Finite-time Analysis of Globally Nonstationary Multi-Armed Bandits
This work addresses the problem of adapting to nonstationary environments in sequential decision-making for researchers and practitioners in reinforcement learning and online learning, representing an incremental improvement by combining adaptive windowing with bandit algorithms.
The paper tackles nonstationary multi-armed bandit problems with changing arm parameters by introducing the adaptive resetting bandit (ADR-bandit), which achieves nearly optimal performance in environments with global abrupt or gradual changes and optimal performance in stationary settings, outperforming existing methods in synthetic and real-world experiments.
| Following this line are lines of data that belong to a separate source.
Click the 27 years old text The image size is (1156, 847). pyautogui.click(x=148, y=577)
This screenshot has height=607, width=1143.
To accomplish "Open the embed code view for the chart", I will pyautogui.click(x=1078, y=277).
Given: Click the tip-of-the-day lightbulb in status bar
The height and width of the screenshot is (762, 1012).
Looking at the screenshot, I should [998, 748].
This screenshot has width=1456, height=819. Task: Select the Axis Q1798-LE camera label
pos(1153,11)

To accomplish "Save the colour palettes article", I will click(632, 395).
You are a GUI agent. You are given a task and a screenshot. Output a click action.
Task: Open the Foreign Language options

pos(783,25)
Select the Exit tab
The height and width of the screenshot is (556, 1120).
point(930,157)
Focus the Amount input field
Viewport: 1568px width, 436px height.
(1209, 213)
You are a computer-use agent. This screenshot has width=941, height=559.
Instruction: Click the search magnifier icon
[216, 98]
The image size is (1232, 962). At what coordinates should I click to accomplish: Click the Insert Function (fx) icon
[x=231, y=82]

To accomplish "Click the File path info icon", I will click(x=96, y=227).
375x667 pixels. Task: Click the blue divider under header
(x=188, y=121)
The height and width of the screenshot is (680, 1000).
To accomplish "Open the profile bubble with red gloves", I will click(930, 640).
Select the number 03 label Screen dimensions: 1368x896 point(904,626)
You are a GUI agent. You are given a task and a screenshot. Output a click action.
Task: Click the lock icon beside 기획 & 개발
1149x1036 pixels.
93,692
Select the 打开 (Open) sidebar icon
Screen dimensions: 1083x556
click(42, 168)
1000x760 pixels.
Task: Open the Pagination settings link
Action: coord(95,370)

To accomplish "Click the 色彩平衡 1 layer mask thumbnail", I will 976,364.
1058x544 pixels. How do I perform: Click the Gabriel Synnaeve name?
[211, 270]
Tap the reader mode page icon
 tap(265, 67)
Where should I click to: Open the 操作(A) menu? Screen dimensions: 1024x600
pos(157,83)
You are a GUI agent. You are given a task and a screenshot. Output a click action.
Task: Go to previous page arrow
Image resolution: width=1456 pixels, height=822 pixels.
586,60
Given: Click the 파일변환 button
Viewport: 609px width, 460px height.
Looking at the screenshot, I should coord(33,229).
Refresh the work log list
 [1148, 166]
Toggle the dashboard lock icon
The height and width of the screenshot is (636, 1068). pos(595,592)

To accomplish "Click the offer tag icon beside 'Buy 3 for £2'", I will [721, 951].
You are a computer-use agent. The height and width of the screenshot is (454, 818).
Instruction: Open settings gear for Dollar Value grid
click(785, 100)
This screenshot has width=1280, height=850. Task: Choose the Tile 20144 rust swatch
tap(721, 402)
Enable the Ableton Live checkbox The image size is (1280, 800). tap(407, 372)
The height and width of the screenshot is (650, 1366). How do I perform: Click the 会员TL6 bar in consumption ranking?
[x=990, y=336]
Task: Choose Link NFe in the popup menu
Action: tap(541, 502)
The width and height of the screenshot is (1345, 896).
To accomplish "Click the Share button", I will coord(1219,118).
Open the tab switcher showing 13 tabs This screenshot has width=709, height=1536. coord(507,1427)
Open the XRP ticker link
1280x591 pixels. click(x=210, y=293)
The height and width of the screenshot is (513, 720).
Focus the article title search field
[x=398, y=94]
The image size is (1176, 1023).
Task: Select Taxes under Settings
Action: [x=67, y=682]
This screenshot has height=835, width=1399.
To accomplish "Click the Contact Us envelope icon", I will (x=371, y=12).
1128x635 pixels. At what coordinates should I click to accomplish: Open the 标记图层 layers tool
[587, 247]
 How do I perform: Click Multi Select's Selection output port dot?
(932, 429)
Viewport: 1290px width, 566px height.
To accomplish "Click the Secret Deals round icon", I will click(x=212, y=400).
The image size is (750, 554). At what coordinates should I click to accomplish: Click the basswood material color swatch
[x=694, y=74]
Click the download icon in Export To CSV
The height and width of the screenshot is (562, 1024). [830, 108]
We consider nonstationary multi-armed bandit problems where the model parameters of the arms change over time. We introduce the adaptive resetting bandit (ADR-bandit), a bandit algorithm class that leverages adaptive windowing techniques from literature on data streams. We first provide new guarantees on the quality of estimators resulting from adaptive windowing techniques, which are of independent interest. Furthermore, we conduct a finite-time analysis of ADR-bandit in two typical environments: an abrupt environment where changes occur instantaneously and a gradual environment where changes occur progressively. We demonstrate that ADR-bandit has nearly optimal performance when abrupt or gradual changes occur in a coordinated manner that we call global changes. We demonstrate that forced exploration is unnecessary when we assume such global changes. Unlike the existing nonstationary bandit algorithms, ADR-bandit has optimal performance in stationary environments as well as nonstationary environments with global changes. Our experiments show that the proposed algorithms outperform the existing approaches in synthetic and real-world environments.